Don José Avellanos regresó a tierra en el mismo bote que los Gould, mostrándose muy taciturno. Ni aún después que estuvieron en el carruaje despegó los labios por largo tiempo. Las mulas trotaban muy despacio, alejándose del desembarcadero entre las manos extendidas de los mendigos, que aquel día parecían haber abandonado los pórticos de las iglesias. Carlos Gould iba sentado atrás tendiendo la vista por el llano. Una multitud de tenduchos, construidos con ramaje verde, juncos, trozos sueltos de tabla, completados con retazos de lona, aparecían diseminados por todas partes; y en ellos se vendía caña, dulces, frutas, cigarros. Sobre montoncitos de carbón encendido, algunas indias, acurrucadas en esteras, guisaban la comida en pucheros negruzcos de barro cocido y hervían el agua para las calabazas del mate, que ofrecían a la gente del pueblo con voces blandas y acariciadoras. En una larga faja del llano había sitio preparado para un certamen de carreras entre los vaqueros: y más lejos, a la izquierda, la muchedumbre se apiñaba alrededor de un pabellón enorme, erigido provisionalmente, en forma de plaza de toros, pero cubierto por una techumbre cónica de hierba. De allí salía un vibrante resonar de cuerdas de arpa, vibrante punteo de guitarras, el monótono mugir de un gombo indio, cuyas broncas pulsaciones se mezclaban con la gritería de los bailarines.

Carlos dijo:

– Toda esta extensión de terreno pertenece ahora a la Compañía del Ferrocarril. No volverá a haber aquí más fiestas populares.

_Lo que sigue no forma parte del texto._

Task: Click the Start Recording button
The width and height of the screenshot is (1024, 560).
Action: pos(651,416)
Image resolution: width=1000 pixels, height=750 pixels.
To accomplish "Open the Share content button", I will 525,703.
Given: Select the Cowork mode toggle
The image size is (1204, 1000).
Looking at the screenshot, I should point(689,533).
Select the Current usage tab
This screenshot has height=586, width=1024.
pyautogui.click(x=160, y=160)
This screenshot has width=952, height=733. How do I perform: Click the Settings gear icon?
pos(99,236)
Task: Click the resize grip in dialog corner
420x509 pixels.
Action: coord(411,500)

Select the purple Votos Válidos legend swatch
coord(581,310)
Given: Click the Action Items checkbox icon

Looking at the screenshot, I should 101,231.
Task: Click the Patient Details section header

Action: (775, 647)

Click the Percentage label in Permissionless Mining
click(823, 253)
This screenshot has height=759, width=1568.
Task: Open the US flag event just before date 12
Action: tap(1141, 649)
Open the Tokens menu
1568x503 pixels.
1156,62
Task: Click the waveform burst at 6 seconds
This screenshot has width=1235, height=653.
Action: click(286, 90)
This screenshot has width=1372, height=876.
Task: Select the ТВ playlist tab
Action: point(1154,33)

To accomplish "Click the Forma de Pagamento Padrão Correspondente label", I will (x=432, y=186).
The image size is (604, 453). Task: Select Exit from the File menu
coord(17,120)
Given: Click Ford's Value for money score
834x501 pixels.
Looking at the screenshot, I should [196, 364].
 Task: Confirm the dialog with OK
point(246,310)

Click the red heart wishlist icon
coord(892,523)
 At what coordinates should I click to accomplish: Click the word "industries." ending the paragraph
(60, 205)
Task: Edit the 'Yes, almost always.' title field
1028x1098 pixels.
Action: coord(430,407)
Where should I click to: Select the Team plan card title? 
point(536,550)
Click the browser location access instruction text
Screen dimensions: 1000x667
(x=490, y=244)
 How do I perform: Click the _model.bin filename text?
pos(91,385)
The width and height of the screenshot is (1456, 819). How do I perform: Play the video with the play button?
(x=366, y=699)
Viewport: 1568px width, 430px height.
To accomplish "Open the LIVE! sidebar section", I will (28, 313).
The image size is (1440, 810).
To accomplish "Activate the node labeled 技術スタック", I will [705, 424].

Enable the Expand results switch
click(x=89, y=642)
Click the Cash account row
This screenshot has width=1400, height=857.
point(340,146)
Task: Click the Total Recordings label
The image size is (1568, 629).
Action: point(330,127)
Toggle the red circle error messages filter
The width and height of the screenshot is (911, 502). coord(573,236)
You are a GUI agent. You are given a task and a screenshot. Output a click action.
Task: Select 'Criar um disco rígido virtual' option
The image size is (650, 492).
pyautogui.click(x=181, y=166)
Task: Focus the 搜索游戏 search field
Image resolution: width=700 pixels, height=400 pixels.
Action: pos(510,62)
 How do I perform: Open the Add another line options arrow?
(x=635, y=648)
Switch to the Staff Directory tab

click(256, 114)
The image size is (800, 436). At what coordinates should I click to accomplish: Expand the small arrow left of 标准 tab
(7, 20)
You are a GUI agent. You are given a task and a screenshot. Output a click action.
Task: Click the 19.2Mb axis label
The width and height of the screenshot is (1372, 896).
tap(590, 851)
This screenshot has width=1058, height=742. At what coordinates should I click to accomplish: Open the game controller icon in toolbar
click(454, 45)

La señora de Gould lo oyó con cierta pena, y aprovechó la ocasión para decir que acababa de obtener de sir John la promesa de ser respetada la casa de Giorgio Viola. Añadió que no había podido comprender nunca el empeño de los ingenieros en demoler aquel antiguo edificio, no estaba en el trayecto del ramal secundario proyectado para el servicio del puerto.

Detuvo el carruaje a la puerta del viejo genovés, que salió descubierto y se quedó de pie junto al estribo, y le dio la noticia para tranquilizarle. Le habló en italiano por supuesto, y Giorgio le expresó su gratitud con grave dignidad. Un veterano garibaldino le quedaba reconocido desde el fondo de su corazón por el favor extraordinario de conservarle el techo que cobijaba a su mujer e hijas. A sus años, no estaba ya para andar de ceca en meca.

– ¿Y es para siempre, señora? -preguntó.

– Por todo el tiempo que usted quiera.

– Bene. Entonces tengo que bautizar la casa. Antes no lo merecía. Una sonrisa ruda cubrió de arrugas los ángulos de sus ojos; y luego añadió:

– Mañana voy a dedicarme a pintar el título.

– Y ¿cuál va a ser, Giorgio?

– Albergo d'Italia Una -respondió el viejo garibaldino, mirando abstraído por un momento-. Más en memoria de los que han muerto (explicó) que en la del país, robado a los soldados de la libertad por la astucia de esa maldita raza piamontesa de reyes y ministros.

La señora de Gould sonrió benévolamente, e inclinándose un poco, empezó a preguntarle por su mujer e hijas. Las había enviado a la ciudad aquel día. La padrona estaba mejor de salud. Muchas gracias por el interés…

La gente pasaba en grupos de dos y de tres, o en numerosas cuadrillas de hombres y mujeres, que llevaban asidos a las faldas niños corriendo al trote. Un jinete, caballero en una yegua entrecana, refrenó su montura parándose a la sombra de la casa, después de saludar descubriéndose a los señores del carruaje, que le correspondían con sonrisas y venias afectuosas. El viejo Viola, ostensiblemente satisfecho de la noticia que acababa de recibir se interrumpió un momento para decirle que la casa estaba asegurada, gracias a los caritativos sentimientos de la signora inglesa, por todo el tiempo que quisiera habitarla. El otro le escuchó atentamente, pero no dijo nada.